Pues bien, coges ese libro de la estantería, sientes su tacto, ya te dije que en cierto modo no eres tu quien lo eliges, es el libro quien te elige a ti. Pruébalo algún día, entra en cualquier librería, recorre sus estantes, disfrútalo y espera que alguno de los libros allí colocados, esperando pacientemente a su lector,  te susurre al oído que quiere marcharse contigo.

Comienzas a ojearlo y, claro, lo primero que sueles encontrar es la dedicatoria. Normalmente es muy breve, no podía ser menos en este caso, y dice algo así: A ti, San Pedro, si ya cantaba Gardel que 20 años no es nada, los 159 que te contemplan siguen siendo nada. Sigue creciendo, avanza y nunca, nunca, olvides de dónde vienes.

Después es habitual que aparezca un epígrafe, esa cita breve pero cargada de contenido. Dice así: “Uno es valiente cuando, sabiendo que ha perdido ya antes de empezar, empieza a pesar de todo y sigue hasta el final pase lo que pase. Uno vence raras veces, pero alguna vez vence” texto de Matar a un ruiseñor. Maravillosa novela de Harper Lee, genial película también.

En fin, ha sido un rápido vistazo y ya sientes a ese libro parte de ti, toca leer la primera frase de esta historia que hoy estamos compartiendo, esa que debe conseguir atraparte.

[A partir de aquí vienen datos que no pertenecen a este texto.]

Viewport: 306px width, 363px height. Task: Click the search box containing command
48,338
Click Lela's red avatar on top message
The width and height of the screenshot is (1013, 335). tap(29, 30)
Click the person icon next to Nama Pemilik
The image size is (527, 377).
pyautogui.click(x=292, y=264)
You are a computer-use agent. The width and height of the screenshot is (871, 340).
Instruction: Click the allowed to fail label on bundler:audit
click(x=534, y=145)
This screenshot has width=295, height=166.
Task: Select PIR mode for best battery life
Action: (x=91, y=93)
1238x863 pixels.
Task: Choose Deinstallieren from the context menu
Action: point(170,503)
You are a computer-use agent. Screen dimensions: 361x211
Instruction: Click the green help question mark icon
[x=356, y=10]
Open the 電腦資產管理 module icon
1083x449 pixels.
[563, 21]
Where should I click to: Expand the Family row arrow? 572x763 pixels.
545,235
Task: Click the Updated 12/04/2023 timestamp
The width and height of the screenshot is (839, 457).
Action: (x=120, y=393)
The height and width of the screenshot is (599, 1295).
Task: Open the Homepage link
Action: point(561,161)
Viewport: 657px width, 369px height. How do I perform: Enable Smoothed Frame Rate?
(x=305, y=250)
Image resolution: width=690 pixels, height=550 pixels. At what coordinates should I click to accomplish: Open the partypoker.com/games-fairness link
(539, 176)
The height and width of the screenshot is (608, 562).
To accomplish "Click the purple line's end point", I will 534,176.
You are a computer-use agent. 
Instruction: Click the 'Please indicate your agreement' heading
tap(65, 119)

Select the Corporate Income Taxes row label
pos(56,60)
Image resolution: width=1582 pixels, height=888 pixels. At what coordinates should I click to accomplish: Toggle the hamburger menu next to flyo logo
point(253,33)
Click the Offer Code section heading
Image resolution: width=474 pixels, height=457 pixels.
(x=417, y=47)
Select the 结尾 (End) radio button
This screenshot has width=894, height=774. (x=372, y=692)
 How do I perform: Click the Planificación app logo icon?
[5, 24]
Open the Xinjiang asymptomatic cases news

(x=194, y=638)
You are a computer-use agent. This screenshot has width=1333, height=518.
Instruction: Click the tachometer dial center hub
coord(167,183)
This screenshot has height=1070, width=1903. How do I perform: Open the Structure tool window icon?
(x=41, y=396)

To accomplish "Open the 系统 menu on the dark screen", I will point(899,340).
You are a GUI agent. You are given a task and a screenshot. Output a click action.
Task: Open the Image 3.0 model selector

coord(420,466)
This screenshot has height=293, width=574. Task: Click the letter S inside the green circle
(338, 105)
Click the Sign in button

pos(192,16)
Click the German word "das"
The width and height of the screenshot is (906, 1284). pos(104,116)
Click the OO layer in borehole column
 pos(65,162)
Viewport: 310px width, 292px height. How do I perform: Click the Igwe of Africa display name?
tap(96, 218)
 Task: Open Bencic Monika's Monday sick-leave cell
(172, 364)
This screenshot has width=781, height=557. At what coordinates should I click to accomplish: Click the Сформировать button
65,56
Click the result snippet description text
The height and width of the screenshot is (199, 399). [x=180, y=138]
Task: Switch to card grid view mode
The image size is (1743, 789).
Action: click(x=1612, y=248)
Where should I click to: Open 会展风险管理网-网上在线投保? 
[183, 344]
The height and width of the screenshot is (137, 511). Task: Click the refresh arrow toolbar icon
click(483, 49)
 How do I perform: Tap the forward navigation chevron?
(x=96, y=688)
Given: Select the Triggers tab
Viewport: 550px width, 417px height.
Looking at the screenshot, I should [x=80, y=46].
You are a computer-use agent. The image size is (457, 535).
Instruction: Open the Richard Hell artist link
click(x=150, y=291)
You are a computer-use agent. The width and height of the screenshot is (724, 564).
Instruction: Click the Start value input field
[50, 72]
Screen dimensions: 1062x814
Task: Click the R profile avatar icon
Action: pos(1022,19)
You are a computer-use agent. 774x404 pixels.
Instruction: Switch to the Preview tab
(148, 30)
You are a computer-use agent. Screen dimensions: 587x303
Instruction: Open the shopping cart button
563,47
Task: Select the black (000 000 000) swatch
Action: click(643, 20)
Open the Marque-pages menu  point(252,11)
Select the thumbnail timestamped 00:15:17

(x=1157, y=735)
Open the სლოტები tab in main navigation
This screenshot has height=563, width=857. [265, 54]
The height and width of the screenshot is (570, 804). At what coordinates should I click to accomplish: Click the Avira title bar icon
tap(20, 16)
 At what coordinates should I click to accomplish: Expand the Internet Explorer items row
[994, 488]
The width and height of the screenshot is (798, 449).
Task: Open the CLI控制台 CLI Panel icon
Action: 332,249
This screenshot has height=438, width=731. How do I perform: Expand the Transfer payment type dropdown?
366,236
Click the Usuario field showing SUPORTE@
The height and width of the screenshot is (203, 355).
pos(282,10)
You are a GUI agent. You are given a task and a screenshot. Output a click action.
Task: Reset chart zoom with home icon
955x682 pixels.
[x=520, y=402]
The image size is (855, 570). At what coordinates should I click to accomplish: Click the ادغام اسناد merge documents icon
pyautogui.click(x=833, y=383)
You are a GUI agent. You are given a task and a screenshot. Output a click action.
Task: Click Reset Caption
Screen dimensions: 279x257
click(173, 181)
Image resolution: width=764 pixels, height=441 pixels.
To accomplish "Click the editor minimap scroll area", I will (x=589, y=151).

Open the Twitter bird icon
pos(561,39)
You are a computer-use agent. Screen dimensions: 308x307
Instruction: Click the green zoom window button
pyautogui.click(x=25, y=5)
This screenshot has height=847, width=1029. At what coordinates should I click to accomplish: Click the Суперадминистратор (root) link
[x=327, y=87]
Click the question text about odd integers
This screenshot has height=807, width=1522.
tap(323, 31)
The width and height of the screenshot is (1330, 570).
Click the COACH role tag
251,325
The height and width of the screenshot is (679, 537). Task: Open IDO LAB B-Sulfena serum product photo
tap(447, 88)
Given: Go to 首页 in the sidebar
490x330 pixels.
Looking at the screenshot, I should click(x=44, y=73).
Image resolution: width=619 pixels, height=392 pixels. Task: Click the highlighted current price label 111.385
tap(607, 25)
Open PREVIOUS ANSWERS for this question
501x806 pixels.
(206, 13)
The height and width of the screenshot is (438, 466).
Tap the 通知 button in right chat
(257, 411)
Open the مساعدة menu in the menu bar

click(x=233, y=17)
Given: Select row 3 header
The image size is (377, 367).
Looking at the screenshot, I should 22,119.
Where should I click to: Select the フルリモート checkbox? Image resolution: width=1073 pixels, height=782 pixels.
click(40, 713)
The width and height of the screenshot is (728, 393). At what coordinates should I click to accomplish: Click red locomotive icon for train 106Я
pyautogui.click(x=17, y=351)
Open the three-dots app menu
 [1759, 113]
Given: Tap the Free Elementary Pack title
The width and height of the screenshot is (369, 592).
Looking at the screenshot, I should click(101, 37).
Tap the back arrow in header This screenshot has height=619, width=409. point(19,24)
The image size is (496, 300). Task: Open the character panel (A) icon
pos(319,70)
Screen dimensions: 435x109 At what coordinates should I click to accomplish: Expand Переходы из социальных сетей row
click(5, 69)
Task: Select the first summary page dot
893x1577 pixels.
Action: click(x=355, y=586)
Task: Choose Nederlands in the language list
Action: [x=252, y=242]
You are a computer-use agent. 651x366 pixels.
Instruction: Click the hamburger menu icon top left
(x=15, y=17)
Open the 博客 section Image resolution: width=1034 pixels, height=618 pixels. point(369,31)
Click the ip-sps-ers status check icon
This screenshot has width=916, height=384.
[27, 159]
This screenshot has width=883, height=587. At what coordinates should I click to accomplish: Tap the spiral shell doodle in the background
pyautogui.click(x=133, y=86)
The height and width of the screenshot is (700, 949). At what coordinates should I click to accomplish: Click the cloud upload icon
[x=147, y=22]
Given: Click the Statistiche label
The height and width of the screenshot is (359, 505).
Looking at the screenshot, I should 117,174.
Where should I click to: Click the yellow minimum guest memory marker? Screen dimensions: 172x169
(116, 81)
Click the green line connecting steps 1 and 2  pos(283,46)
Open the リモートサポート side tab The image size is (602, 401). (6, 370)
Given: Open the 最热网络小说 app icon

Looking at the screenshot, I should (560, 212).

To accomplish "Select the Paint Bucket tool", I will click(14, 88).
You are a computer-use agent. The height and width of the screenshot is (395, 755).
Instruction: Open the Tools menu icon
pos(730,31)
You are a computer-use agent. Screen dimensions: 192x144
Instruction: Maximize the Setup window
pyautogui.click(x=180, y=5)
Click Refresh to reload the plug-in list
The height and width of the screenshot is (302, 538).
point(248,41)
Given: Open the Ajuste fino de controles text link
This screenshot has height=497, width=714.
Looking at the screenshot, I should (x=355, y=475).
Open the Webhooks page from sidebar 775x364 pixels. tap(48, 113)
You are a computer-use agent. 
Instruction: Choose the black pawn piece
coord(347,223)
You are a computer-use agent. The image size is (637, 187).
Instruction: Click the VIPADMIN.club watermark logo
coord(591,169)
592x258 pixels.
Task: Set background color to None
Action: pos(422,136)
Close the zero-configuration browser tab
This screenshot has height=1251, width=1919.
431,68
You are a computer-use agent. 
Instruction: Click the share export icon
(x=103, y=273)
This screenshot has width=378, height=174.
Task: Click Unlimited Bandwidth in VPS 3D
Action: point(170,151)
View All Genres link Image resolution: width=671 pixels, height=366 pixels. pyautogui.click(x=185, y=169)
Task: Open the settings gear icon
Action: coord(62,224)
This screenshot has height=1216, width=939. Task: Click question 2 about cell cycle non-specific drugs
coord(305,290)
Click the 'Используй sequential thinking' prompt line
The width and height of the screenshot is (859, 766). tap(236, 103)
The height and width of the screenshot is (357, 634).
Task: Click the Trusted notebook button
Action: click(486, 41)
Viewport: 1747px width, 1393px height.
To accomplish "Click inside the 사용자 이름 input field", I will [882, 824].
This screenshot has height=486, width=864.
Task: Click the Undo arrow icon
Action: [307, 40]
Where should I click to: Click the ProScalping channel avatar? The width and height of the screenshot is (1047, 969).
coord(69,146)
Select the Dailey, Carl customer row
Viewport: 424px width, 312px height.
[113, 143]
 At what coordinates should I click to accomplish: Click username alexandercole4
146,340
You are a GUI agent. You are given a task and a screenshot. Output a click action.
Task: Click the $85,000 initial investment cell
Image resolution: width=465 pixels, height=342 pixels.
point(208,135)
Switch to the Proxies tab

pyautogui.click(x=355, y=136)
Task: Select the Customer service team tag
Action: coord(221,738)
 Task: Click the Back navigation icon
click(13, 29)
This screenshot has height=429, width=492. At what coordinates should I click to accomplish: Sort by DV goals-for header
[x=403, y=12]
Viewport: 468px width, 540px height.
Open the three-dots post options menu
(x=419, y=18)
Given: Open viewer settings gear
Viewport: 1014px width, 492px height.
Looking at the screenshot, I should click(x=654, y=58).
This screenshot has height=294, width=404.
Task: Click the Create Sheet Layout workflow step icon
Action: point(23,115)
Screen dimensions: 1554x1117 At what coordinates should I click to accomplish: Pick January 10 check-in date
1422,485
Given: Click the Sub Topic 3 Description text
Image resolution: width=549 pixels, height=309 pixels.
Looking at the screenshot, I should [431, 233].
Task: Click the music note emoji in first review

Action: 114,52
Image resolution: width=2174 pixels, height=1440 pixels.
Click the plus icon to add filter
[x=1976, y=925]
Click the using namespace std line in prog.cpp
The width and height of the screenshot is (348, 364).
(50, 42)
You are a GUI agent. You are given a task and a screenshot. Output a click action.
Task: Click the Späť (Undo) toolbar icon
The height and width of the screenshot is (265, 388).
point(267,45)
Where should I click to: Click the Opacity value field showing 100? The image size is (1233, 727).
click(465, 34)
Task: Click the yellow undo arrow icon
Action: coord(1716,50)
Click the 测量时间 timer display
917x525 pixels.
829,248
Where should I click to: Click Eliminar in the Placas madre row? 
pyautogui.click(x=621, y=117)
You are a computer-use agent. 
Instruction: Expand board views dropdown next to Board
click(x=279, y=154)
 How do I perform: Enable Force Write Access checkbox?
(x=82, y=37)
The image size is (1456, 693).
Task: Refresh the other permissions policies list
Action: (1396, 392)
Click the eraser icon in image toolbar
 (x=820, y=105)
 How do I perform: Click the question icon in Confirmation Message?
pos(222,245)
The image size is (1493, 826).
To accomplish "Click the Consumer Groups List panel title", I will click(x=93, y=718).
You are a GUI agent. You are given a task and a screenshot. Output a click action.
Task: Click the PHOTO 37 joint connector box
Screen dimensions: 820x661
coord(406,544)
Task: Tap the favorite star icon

En este caso, hagamos nuestra aquella de Miguel Delibes en “El camino” que decía: “Las cosas podían haber sucedido de cualquier otra manera y, sin embargo, sucedieron así”. Cuánta sencillez, qué simpleza, realmente cualquier libro bien podría haber comenzado de este modo. Pero NO. Es este, sólo este, el libro que plasma así estas primeras palabras. ¡Y detona brutalmente! Te captura y ya eres completamente suyo, comienzas a pasar páginas, te metes tanto en la trama que no puedes dejar de leer, ¡un capítulo más y a dormir! Pero no será así, este es un libro que, una vez empezado, debemos acabar.

Este libro que estamos devorando contiene un poco de todo. Terror al principio, incertidumbre que con mucho esfuerzo consigues aplacar. Humor, ternura, felicidad y malos momentos, algunos fatales, en su parte central. Y es que así es la vida, una montaña rusa que rara vez se mueve despacio y horizontal. Y, aunque hoy habrá que darle un final, intentaremos que sea un final bonito, cerrado y perfecto, pero lo cierto es que siempre en la última página pondrá “continuará” porque yo seguiré poniendo todo mi esfuerzo y ganas en hacer de esta aventura algo que perdure en el tiempo. Podéis estar seguros.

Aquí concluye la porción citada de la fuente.